Im selbstverwalteten Flüchtlingslager Mexmûr in Südkurdistan sind die Feierlichkeiten zum diesjährigen Frauenkampftag am 8. März mit einer kämpferischen Demonstration eingeleitet worden. Tausende Frauen und Mädchen trafen sich dazu beim Rat der Angehörigen von Gefallenen. Nach einer Schweigeminute in Gedenken an die Gefallenen des kurdischen Befreiungskampfes wurde die Route der Demonstration mit einem Band in den Farben rot, gelb und grün eröffnet.
Kämpferisch, lautstark und bunt war es auf dem Protest.

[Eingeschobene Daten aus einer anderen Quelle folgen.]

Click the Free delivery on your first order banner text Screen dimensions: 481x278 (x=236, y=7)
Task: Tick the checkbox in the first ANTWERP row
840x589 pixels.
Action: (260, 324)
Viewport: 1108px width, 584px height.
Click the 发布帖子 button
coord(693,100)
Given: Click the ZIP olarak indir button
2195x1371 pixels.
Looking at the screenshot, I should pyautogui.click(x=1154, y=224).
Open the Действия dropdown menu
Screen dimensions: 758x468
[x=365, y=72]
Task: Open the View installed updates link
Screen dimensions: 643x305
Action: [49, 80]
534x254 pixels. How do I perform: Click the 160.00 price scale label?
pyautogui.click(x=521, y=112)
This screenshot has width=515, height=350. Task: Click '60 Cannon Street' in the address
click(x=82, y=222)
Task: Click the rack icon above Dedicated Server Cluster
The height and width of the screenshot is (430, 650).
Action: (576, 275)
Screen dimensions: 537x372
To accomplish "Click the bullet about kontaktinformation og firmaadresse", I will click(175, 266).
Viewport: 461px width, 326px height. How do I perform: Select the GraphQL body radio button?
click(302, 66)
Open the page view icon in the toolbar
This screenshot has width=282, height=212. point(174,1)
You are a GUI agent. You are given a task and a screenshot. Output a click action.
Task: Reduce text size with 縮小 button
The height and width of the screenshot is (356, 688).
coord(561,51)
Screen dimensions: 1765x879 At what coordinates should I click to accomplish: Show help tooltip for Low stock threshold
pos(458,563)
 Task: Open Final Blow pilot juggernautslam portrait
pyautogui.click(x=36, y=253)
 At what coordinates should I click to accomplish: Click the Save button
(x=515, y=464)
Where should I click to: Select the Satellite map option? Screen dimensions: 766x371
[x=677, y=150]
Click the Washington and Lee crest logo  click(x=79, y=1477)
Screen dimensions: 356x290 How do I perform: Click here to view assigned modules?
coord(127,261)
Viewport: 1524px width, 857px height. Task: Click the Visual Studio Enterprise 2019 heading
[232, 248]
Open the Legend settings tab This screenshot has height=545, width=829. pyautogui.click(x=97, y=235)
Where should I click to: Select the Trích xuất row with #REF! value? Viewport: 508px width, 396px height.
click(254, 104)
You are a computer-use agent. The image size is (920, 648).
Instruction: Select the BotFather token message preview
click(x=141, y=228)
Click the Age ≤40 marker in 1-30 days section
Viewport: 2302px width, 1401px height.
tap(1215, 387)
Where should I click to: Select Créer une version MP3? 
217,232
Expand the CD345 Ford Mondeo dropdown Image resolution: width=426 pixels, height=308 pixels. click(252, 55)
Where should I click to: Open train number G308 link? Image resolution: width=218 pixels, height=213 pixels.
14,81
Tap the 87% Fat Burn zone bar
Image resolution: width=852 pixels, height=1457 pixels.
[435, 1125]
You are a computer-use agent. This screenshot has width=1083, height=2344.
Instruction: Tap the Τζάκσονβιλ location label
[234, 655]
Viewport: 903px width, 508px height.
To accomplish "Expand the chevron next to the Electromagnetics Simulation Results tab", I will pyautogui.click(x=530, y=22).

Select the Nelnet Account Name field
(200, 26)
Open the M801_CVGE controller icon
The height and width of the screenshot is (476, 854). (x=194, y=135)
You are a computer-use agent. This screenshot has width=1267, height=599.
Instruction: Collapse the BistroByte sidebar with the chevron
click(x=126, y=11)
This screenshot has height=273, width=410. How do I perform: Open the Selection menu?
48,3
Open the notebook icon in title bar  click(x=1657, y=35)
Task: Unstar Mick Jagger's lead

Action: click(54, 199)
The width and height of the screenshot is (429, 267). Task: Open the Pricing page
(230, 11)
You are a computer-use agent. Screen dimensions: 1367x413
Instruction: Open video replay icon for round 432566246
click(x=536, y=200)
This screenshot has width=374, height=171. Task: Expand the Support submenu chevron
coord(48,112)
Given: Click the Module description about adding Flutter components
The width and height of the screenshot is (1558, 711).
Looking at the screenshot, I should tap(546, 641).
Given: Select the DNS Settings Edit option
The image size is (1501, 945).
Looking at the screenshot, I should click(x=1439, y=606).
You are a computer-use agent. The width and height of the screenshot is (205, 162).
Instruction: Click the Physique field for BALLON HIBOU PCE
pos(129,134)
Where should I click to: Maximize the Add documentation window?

Viele Frauen trugen ihre traditionellen bunten Kleider, es wehten Flaggen mit den Symbolen der kurdischen Frauenbewegung und dem Konterfei Abdullah Öcalans. Begleitet von Erbane-Klängen, dem schrillen Trillern kurdischer Frauen (das sogenannte Tililî), Musik und der Parole „Jin, Jîyan, Azadî“ zog die Demonstration bis zum Park des 4. April. Hier legten die Frauen eine kurze Pause für mehrere Redebeiträge ein.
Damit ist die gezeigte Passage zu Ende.